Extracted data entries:
#####
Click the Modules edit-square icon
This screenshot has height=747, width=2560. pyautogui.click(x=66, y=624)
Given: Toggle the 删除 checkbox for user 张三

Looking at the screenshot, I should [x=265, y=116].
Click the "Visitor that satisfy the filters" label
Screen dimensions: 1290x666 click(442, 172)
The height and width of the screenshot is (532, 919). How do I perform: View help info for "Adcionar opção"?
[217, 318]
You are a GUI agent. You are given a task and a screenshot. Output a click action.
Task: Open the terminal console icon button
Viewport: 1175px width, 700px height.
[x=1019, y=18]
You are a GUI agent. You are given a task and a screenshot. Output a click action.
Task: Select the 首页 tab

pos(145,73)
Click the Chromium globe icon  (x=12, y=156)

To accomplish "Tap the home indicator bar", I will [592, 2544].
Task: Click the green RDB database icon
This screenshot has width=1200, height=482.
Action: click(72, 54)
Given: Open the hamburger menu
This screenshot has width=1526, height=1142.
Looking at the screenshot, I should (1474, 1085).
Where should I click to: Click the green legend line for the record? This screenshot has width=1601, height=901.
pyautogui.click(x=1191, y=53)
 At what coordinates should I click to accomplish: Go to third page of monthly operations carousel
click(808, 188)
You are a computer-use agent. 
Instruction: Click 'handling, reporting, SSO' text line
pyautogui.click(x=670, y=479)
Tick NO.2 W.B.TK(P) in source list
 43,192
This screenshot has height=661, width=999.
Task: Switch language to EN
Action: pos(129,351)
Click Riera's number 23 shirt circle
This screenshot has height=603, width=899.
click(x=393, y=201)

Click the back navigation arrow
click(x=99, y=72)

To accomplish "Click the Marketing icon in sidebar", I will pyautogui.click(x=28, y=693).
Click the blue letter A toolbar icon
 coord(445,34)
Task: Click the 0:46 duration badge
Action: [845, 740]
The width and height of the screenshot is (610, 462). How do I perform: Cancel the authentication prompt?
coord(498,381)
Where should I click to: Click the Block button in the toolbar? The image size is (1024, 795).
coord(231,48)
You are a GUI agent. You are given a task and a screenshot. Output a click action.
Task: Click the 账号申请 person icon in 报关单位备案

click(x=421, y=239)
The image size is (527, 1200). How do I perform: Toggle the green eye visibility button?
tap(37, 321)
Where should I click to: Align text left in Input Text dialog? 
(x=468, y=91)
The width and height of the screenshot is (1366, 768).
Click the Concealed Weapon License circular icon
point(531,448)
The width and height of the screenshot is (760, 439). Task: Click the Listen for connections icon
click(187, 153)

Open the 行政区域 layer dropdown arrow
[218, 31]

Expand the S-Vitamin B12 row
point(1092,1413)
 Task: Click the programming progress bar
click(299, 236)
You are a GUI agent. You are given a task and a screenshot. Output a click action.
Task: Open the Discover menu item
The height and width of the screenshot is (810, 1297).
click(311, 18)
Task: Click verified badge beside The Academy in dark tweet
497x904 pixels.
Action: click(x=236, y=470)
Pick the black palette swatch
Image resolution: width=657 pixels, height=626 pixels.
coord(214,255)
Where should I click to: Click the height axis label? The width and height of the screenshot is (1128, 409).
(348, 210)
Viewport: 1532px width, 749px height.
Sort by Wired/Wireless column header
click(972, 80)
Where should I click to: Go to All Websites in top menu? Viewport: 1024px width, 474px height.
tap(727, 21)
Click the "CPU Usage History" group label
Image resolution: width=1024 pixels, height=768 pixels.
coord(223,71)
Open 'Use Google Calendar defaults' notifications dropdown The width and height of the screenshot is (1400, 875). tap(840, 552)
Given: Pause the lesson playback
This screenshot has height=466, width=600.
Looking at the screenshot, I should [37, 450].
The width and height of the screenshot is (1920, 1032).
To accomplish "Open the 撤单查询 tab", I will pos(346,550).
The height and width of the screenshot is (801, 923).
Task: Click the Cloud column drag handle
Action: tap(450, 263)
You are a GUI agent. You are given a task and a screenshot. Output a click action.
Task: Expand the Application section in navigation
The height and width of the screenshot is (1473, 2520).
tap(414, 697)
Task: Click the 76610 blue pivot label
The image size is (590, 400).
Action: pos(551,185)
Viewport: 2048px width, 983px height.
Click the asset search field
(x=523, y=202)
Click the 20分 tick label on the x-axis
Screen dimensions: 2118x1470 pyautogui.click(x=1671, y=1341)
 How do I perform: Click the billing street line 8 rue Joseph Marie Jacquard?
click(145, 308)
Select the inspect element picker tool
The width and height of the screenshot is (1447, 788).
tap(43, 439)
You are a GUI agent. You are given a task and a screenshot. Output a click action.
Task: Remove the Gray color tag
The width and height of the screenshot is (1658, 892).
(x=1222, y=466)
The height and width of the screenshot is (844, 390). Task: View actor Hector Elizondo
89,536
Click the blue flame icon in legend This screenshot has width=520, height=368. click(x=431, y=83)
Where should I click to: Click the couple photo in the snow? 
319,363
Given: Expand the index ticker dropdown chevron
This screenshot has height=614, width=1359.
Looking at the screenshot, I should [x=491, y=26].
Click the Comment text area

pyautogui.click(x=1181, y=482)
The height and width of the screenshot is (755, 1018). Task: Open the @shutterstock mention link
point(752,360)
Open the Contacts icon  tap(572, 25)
#####
## TO DO
Return the entries in full. Do not alter them.

## ANSWER TO THIS PROBLEM
Click the Modules edit-square icon
This screenshot has height=747, width=2560. pyautogui.click(x=66, y=624)
Given: Toggle the 删除 checkbox for user 张三

Looking at the screenshot, I should [x=265, y=116].
Click the "Visitor that satisfy the filters" label
Screen dimensions: 1290x666 click(442, 172)
The height and width of the screenshot is (532, 919). How do I perform: View help info for "Adcionar opção"?
[217, 318]
You are a GUI agent. You are given a task and a screenshot. Output a click action.
Task: Open the terminal console icon button
Viewport: 1175px width, 700px height.
[x=1019, y=18]
You are a GUI agent. You are given a task and a screenshot. Output a click action.
Task: Select the 首页 tab

pos(145,73)
Click the Chromium globe icon  (x=12, y=156)

To accomplish "Tap the home indicator bar", I will [592, 2544].
Task: Click the green RDB database icon
This screenshot has width=1200, height=482.
Action: click(72, 54)
Given: Open the hamburger menu
This screenshot has width=1526, height=1142.
Looking at the screenshot, I should (1474, 1085).
Where should I click to: Click the green legend line for the record? This screenshot has width=1601, height=901.
pyautogui.click(x=1191, y=53)
 At what coordinates should I click to accomplish: Go to third page of monthly operations carousel
click(808, 188)
You are a computer-use agent. 
Instruction: Click 'handling, reporting, SSO' text line
pyautogui.click(x=670, y=479)
Tick NO.2 W.B.TK(P) in source list
 43,192
This screenshot has height=661, width=999.
Task: Switch language to EN
Action: pos(129,351)
Click Riera's number 23 shirt circle
This screenshot has height=603, width=899.
click(x=393, y=201)

Click the back navigation arrow
click(x=99, y=72)

To accomplish "Click the Marketing icon in sidebar", I will pyautogui.click(x=28, y=693).
Click the blue letter A toolbar icon
 coord(445,34)
Task: Click the 0:46 duration badge
Action: [845, 740]
The width and height of the screenshot is (610, 462). How do I perform: Cancel the authentication prompt?
coord(498,381)
Where should I click to: Click the Block button in the toolbar? The image size is (1024, 795).
coord(231,48)
You are a GUI agent. You are given a task and a screenshot. Output a click action.
Task: Click the 账号申请 person icon in 报关单位备案

click(x=421, y=239)
The image size is (527, 1200). How do I perform: Toggle the green eye visibility button?
tap(37, 321)
Where should I click to: Align text left in Input Text dialog? 
(x=468, y=91)
The width and height of the screenshot is (1366, 768).
Click the Concealed Weapon License circular icon
point(531,448)
The width and height of the screenshot is (760, 439). Task: Click the Listen for connections icon
click(187, 153)

Open the 行政区域 layer dropdown arrow
[218, 31]

Expand the S-Vitamin B12 row
point(1092,1413)
 Task: Click the programming progress bar
click(299, 236)
You are a GUI agent. You are given a task and a screenshot. Output a click action.
Task: Open the Discover menu item
The height and width of the screenshot is (810, 1297).
click(311, 18)
Task: Click verified badge beside The Academy in dark tweet
497x904 pixels.
Action: click(x=236, y=470)
Pick the black palette swatch
Image resolution: width=657 pixels, height=626 pixels.
coord(214,255)
Where should I click to: Click the height axis label? The width and height of the screenshot is (1128, 409).
(348, 210)
Viewport: 1532px width, 749px height.
Sort by Wired/Wireless column header
click(972, 80)
Where should I click to: Go to All Websites in top menu? Viewport: 1024px width, 474px height.
tap(727, 21)
Click the "CPU Usage History" group label
Image resolution: width=1024 pixels, height=768 pixels.
coord(223,71)
Open 'Use Google Calendar defaults' notifications dropdown The width and height of the screenshot is (1400, 875). tap(840, 552)
Given: Pause the lesson playback
This screenshot has height=466, width=600.
Looking at the screenshot, I should [37, 450].
The width and height of the screenshot is (1920, 1032).
To accomplish "Open the 撤单查询 tab", I will pos(346,550).
The height and width of the screenshot is (801, 923).
Task: Click the Cloud column drag handle
Action: tap(450, 263)
You are a GUI agent. You are given a task and a screenshot. Output a click action.
Task: Expand the Application section in navigation
The height and width of the screenshot is (1473, 2520).
tap(414, 697)
Task: Click the 76610 blue pivot label
The image size is (590, 400).
Action: pos(551,185)
Viewport: 2048px width, 983px height.
Click the asset search field
(x=523, y=202)
Click the 20分 tick label on the x-axis
Screen dimensions: 2118x1470 pyautogui.click(x=1671, y=1341)
 How do I perform: Click the billing street line 8 rue Joseph Marie Jacquard?
click(145, 308)
Select the inspect element picker tool
The width and height of the screenshot is (1447, 788).
tap(43, 439)
You are a GUI agent. You are given a task and a screenshot. Output a click action.
Task: Remove the Gray color tag
The width and height of the screenshot is (1658, 892).
(x=1222, y=466)
The height and width of the screenshot is (844, 390). Task: View actor Hector Elizondo
89,536
Click the blue flame icon in legend This screenshot has width=520, height=368. click(x=431, y=83)
Where should I click to: Click the couple photo in the snow? 
319,363
Given: Expand the index ticker dropdown chevron
This screenshot has height=614, width=1359.
Looking at the screenshot, I should [x=491, y=26].
Click the Comment text area

pyautogui.click(x=1181, y=482)
The height and width of the screenshot is (755, 1018). Task: Open the @shutterstock mention link
point(752,360)
Open the Contacts icon  tap(572, 25)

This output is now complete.